The Postmodern Turn and Christianity

If you recall our discussion in the first two installments, you will immediately see the challenge that postmodern views of truth pose for Christianity. I argued that if someone genuinely believed there was no objective truth, then it was impossible for him to be a Christian. But objective truth is precisely the thing denied in the postmodern view of knowledge.

If this view prevails, Christianity is eviscerated. Paul himself said that if certain things were not actually the way he claimed they were—that is, true in the classical sense of the term, objectively true—then our faith is worthless and Christians should be pitied.3 A story cannot save anyone. Salvation requires a genuine Messiah because our sins are real, not fictitious.

Let me give just one example of the consequences postmodernism has for Christianity. It’s taken from a theology book I read in graduate school. It’s called The Theme of the Pentateuch, by David Clines.

My copy was a second edition which included an unusual “Afterward.” Under a section entitled, “The Modern and the Postmodern,” Professor Cline repents of the “modernist” sins that informed the writing of his first edition and assures us that he is now an obedient, card-carrying postmodern:

A key difference between The Theme of the Pentateuch and any book I would write on the Pentateuch now can be described as the difference between the modern and the postmodern. I mean by the modern the period since the Enlightenment, when, in a word, rationality became enthroned over dogma. The Theme of the Pentateuch exemplifies the interests of the modern period, in which the texts have unity and determinate meaning, and in which texts are to be viewed as the expression of their author’s consciousness...

Nowadays I tend rather to believe that texts do not have meaning in themselves, and that what we call meaning is something that comes into being at the meeting point of text and reader. If that is so, then meaning is reader-dependent and reader-specific, and there are in principle as many meanings as there are readers...

Who is to say, I would now ask, what meanings are and are not “legitimate”? ....I have to accept that my interpretations are relative to myself, and I cannot rule out those of others as being “illegitimate”.... No one can judge for us, and no one can say in a postmodern age that some interpretations are “legitimate” and others are “illegitimate.” ....The postmodern turn has put an end to the “modern” idea that the meaning of a text is the meaning intended by the author4 [emphasis added].

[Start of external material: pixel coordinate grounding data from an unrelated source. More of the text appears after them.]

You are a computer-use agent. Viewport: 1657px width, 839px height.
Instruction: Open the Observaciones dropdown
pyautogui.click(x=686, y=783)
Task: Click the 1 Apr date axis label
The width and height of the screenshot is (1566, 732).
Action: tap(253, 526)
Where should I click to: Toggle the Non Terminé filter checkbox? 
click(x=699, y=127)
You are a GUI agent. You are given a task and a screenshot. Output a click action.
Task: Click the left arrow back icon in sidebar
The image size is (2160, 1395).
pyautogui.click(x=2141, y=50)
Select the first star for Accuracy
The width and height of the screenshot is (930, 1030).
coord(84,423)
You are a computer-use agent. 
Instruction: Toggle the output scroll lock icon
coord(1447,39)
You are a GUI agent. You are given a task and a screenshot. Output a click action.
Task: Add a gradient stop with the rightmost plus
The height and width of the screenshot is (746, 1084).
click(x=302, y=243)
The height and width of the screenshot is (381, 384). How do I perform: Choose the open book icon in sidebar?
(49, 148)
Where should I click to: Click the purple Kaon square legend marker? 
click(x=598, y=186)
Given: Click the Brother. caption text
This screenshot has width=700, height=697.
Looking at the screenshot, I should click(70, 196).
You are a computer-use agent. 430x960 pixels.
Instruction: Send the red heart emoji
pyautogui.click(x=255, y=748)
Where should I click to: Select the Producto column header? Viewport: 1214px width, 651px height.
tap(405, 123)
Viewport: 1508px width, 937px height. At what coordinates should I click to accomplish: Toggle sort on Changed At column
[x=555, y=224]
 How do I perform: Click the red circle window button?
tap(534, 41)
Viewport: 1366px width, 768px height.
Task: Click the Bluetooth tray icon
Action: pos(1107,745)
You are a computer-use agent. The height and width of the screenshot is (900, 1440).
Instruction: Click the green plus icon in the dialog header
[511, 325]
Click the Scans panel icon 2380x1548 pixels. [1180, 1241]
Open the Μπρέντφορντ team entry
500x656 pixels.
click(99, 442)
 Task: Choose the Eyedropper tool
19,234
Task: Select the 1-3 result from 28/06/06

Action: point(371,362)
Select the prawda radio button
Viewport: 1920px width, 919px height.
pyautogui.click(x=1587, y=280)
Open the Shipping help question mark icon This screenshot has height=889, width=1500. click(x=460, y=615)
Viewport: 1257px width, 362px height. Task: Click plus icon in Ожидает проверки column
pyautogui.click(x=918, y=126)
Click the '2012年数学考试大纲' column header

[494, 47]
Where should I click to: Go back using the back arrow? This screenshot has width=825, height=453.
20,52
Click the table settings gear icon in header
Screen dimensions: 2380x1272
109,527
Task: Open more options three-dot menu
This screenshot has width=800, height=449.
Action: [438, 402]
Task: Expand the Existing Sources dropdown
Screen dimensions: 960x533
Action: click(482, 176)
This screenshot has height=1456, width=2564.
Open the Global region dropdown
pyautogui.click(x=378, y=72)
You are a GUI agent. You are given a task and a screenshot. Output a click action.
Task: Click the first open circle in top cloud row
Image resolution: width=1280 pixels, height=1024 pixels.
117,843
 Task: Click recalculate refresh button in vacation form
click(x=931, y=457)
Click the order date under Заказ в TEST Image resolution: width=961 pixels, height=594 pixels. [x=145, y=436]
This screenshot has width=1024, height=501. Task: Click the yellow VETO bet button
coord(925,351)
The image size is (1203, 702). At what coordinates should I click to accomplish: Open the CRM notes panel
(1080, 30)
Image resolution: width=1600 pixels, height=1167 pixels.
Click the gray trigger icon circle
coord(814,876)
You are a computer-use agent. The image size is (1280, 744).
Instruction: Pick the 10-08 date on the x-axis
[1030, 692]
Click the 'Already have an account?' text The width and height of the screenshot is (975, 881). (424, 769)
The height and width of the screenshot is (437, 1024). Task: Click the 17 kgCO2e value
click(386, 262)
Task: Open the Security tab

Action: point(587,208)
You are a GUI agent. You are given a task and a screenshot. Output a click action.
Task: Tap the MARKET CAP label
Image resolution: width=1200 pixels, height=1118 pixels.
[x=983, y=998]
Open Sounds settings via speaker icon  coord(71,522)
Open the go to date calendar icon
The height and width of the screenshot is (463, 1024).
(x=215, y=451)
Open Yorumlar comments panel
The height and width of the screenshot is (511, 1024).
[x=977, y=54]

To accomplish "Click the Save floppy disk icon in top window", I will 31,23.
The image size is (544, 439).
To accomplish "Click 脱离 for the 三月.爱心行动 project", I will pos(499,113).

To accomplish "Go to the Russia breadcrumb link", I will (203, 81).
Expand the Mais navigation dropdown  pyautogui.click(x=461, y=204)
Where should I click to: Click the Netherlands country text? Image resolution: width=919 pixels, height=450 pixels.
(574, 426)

This is a radical statement in light of historic Christianity. What are we to make of the Bible on Cline’s view? Indeed, what are we to make of Cline’s own work, The Theme of the Pentateuch? Is the professor trying to educate us on what Moses had in mind when he penned the Torah, or are such interpretations of Cline’s own book entirely up to the reader? If the former, then Cline has betrayed his postmodernist confession. If the latter, of what use is his book?

The dilemma Professor Cline finds himself in immediately suggests a lethal problem with postmodernism. I will address that problem in the next issue of Solid Ground.

Putting Your Knowledge into Action

  • Keep in mind that our common-sense beliefs about knowledge and truth have served us well since the time of the ancients principally because they are sound.
  • Remember that the classical Christian tradition taken as a whole did not cast reason and faith as opposites, but as allies (“faith seeking understanding”).
  • The problem with modernism was not its view of truth and reason. Premoderns used them both and so must postmoderns to make any progress with their ideas.
  • The chief problem with the Enlightenment was placing man in the center where God belonged. Truth, knowledge, meaning, and significance all crumbled quickly into confusion—and eventually despair of one kind or another—as a result.
  • When talking with Christian postmodernists, ask if Jesus is actually, in reality, the Savior, or is He just the Savior in a story. If just a story, ask how a fictional Jesus can save any of us from actual sin.